• _EXERCISE DETAILS_
Rewrite the data below with every instance of "computer-use agent" changed to "screen assistant", leaving everything else as it is.
########################################
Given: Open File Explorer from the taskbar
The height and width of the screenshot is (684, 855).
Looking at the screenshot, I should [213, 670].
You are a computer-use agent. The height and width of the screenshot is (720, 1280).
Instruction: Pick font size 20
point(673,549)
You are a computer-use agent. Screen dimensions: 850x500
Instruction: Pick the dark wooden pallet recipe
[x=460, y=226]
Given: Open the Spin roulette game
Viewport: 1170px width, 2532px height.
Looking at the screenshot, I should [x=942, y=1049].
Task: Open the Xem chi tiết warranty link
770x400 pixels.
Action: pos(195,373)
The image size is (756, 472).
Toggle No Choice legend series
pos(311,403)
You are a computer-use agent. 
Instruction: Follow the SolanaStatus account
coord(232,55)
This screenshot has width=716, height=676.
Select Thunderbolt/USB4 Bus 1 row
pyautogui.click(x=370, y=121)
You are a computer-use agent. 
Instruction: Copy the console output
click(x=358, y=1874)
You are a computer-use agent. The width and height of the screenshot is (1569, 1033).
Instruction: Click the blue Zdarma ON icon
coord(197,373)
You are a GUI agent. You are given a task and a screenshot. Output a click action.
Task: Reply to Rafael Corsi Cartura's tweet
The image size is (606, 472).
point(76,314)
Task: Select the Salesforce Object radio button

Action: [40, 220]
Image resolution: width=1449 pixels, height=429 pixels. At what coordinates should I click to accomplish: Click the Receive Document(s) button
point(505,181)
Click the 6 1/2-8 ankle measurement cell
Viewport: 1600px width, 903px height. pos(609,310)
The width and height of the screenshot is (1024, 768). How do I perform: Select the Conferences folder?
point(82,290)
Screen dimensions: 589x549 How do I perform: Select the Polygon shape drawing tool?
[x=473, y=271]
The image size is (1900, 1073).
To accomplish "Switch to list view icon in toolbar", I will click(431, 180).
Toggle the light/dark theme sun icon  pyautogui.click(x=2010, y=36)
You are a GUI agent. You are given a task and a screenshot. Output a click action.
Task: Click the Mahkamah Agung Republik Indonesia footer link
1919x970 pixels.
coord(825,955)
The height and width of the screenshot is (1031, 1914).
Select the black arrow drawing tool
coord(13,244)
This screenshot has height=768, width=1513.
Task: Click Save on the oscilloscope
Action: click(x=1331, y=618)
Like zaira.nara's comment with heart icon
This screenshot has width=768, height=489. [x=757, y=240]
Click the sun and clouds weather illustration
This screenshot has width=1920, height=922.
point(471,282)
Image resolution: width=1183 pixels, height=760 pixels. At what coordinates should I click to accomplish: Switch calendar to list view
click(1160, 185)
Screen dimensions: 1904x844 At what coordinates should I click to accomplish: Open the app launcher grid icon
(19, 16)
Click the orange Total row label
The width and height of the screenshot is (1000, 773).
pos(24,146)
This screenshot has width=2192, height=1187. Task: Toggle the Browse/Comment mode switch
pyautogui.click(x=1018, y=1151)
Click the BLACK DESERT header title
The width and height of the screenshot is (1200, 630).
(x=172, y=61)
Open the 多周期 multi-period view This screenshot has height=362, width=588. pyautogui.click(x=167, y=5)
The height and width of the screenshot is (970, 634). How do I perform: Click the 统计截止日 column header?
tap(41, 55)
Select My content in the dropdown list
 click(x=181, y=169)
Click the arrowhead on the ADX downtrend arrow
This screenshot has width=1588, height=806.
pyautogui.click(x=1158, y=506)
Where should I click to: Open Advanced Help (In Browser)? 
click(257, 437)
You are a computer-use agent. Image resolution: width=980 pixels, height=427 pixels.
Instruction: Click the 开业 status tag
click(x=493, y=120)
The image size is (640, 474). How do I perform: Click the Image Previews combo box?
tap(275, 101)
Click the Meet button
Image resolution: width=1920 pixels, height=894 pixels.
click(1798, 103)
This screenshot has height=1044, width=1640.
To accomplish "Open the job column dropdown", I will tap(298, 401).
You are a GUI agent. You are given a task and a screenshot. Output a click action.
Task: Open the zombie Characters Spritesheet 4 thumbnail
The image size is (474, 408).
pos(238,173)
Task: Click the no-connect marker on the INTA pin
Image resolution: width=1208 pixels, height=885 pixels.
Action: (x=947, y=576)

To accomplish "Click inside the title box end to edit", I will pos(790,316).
########################################
• _CORRECT RESULT_
Given: Open File Explorer from the taskbar
The height and width of the screenshot is (684, 855).
Looking at the screenshot, I should [213, 670].
You are a screen assistant. The height and width of the screenshot is (720, 1280).
Instruction: Pick font size 20
point(673,549)
You are a screen assistant. Screen dimensions: 850x500
Instruction: Pick the dark wooden pallet recipe
[x=460, y=226]
Given: Open the Spin roulette game
Viewport: 1170px width, 2532px height.
Looking at the screenshot, I should [x=942, y=1049].
Task: Open the Xem chi tiết warranty link
770x400 pixels.
Action: pos(195,373)
The image size is (756, 472).
Toggle No Choice legend series
pos(311,403)
You are a screen assistant. 
Instruction: Follow the SolanaStatus account
coord(232,55)
This screenshot has width=716, height=676.
Select Thunderbolt/USB4 Bus 1 row
pyautogui.click(x=370, y=121)
You are a screen assistant. 
Instruction: Copy the console output
click(x=358, y=1874)
You are a screen assistant. The width and height of the screenshot is (1569, 1033).
Instruction: Click the blue Zdarma ON icon
coord(197,373)
You are a GUI agent. You are given a task and a screenshot. Output a click action.
Task: Reply to Rafael Corsi Cartura's tweet
The image size is (606, 472).
point(76,314)
Task: Select the Salesforce Object radio button

Action: [40, 220]
Image resolution: width=1449 pixels, height=429 pixels. At what coordinates should I click to accomplish: Click the Receive Document(s) button
point(505,181)
Click the 6 1/2-8 ankle measurement cell
Viewport: 1600px width, 903px height. pos(609,310)
The width and height of the screenshot is (1024, 768). How do I perform: Select the Conferences folder?
point(82,290)
Screen dimensions: 589x549 How do I perform: Select the Polygon shape drawing tool?
[x=473, y=271]
The image size is (1900, 1073).
To accomplish "Switch to list view icon in toolbar", I will click(431, 180).
Toggle the light/dark theme sun icon  pyautogui.click(x=2010, y=36)
You are a GUI agent. You are given a task and a screenshot. Output a click action.
Task: Click the Mahkamah Agung Republik Indonesia footer link
1919x970 pixels.
coord(825,955)
The height and width of the screenshot is (1031, 1914).
Select the black arrow drawing tool
coord(13,244)
This screenshot has height=768, width=1513.
Task: Click Save on the oscilloscope
Action: click(x=1331, y=618)
Like zaira.nara's comment with heart icon
This screenshot has width=768, height=489. [x=757, y=240]
Click the sun and clouds weather illustration
This screenshot has width=1920, height=922.
point(471,282)
Image resolution: width=1183 pixels, height=760 pixels. At what coordinates should I click to accomplish: Switch calendar to list view
click(1160, 185)
Screen dimensions: 1904x844 At what coordinates should I click to accomplish: Open the app launcher grid icon
(19, 16)
Click the orange Total row label
The width and height of the screenshot is (1000, 773).
pos(24,146)
This screenshot has width=2192, height=1187. Task: Toggle the Browse/Comment mode switch
pyautogui.click(x=1018, y=1151)
Click the BLACK DESERT header title
The width and height of the screenshot is (1200, 630).
(x=172, y=61)
Open the 多周期 multi-period view This screenshot has height=362, width=588. pyautogui.click(x=167, y=5)
The height and width of the screenshot is (970, 634). How do I perform: Click the 统计截止日 column header?
tap(41, 55)
Select My content in the dropdown list
 click(x=181, y=169)
Click the arrowhead on the ADX downtrend arrow
This screenshot has width=1588, height=806.
pyautogui.click(x=1158, y=506)
Where should I click to: Open Advanced Help (In Browser)? 
click(257, 437)
You are a screen assistant. Image resolution: width=980 pixels, height=427 pixels.
Instruction: Click the 开业 status tag
click(x=493, y=120)
The image size is (640, 474). How do I perform: Click the Image Previews combo box?
tap(275, 101)
Click the Meet button
Image resolution: width=1920 pixels, height=894 pixels.
click(1798, 103)
This screenshot has height=1044, width=1640.
To accomplish "Open the job column dropdown", I will tap(298, 401).
You are a GUI agent. You are given a task and a screenshot. Output a click action.
Task: Open the zombie Characters Spritesheet 4 thumbnail
The image size is (474, 408).
pos(238,173)
Task: Click the no-connect marker on the INTA pin
Image resolution: width=1208 pixels, height=885 pixels.
Action: (x=947, y=576)

To accomplish "Click inside the title box end to edit", I will pos(790,316).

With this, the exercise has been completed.